The clause ensures the jury is drawn from within the state where the offense occurred and from a specific, legally defined geographic unit. This constitutional provision is focused entirely on the source of the jury pool, not the physical location of the courthouse itself. Historically, the common law defined “vicinage” as the county where the crime was committed.

The Historical Roots of the Clause

The Vicinage Clause stemmed directly from colonial-era grievances against the British Crown. Colonists protested the practice of transporting individuals accused of crimes across the Atlantic Ocean to Great Britain for trial. This forced removal denied the accused the benefit of a jury familiar with local witnesses, facts, and prevailing community sentiment, making a conviction more likely.

The framers of the Constitution sought to prevent the new federal government from employing similar tactics. Anti-Federalists particularly objected to the original Constitution’s lack of a specific vicinage guarantee, fearing that the government could select a trial location far from the crime scene to ensure a favorable outcome. The final language in the Sixth Amendment was the result of a compromise aimed at assuring citizens that criminal justice would remain accountable to the local populace.

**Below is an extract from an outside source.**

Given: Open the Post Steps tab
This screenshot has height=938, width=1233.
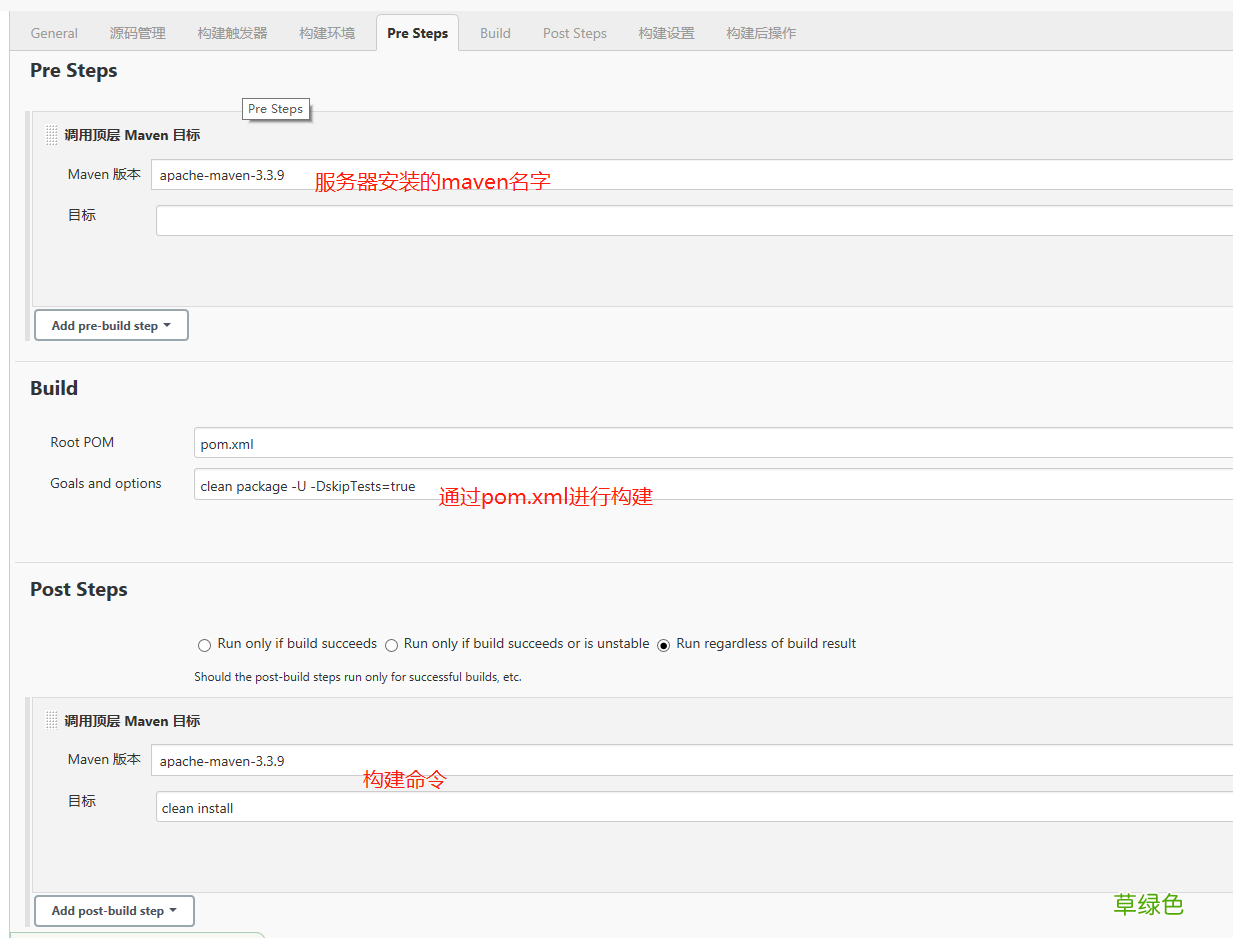Looking at the screenshot, I should coord(575,33).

Vicinage and Venue Requirements

The Vicinage Clause is closely related to, yet distinct from, the constitutional requirement of venue in a criminal case. Vicinage refers exclusively to the geographic area from which the jury pool is drawn. Venue refers to the physical location where the trial proceedings are held. Both are mandatory protections, with venue established by Article III, Section 2, which requires that trials be held in the state where the crime was committed.

The two requirements serve different procedural functions, and the distinction becomes clear when a change of venue is granted. A court may move the trial’s location (venue) to a different district due to intense pre-trial publicity to ensure an impartial jury. However, the court must still strive to draw the jury pool (vicinage) from the original district where the crime was committed. If the change of venue is to a completely different federal district, courts typically allow the jury to be drawn from the new district, as the primary protection is considered to be the right to an impartial jury, which sometimes outweighs the local jury requirement.

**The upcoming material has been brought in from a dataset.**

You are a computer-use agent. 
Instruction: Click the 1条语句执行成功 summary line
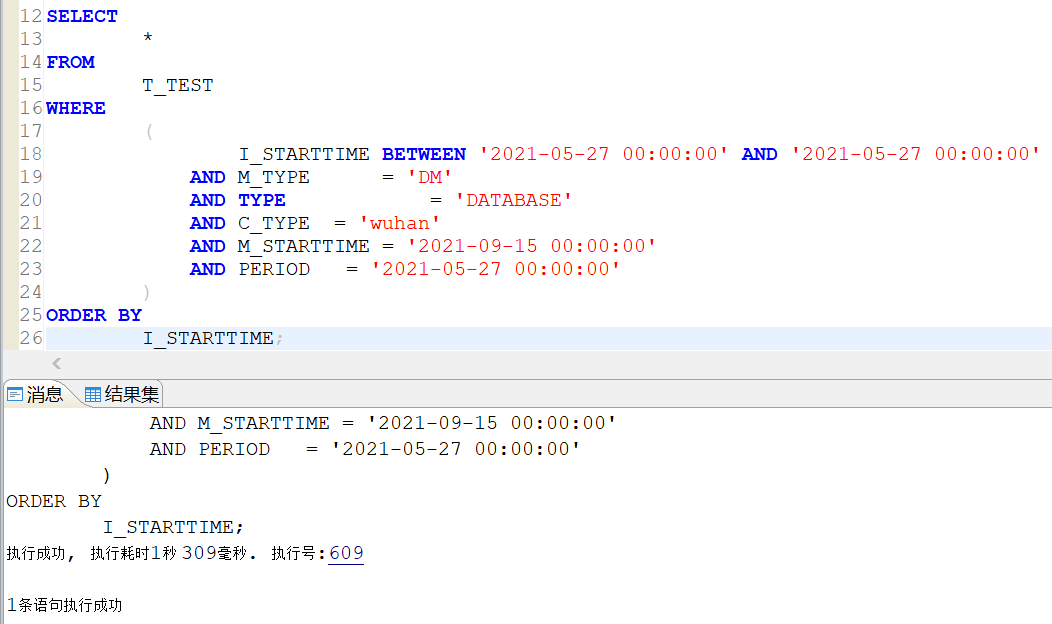point(64,605)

How Federal Courts Interpret the Clause Today

Modern federal courts interpret the term “district” in the Vicinage Clause to mean the entire federal judicial district, which is a significant geographical area. Federal judicial districts are created by Congress and often cover an entire state or a large portion of a state. This interpretation means the jury pool need not be drawn from a small county or municipality, contrasting with the original common-law concept of vicinage.

While this broad definition provides administrative flexibility, the clause prevents the government from moving a trial to another state entirely. It does not, however, guarantee a defendant a jury composed of people from their immediate town or county. Courts have also ruled that the clause does not require the jury to be selected from a specific judicial division, which is a smaller geographical subset within a federal district.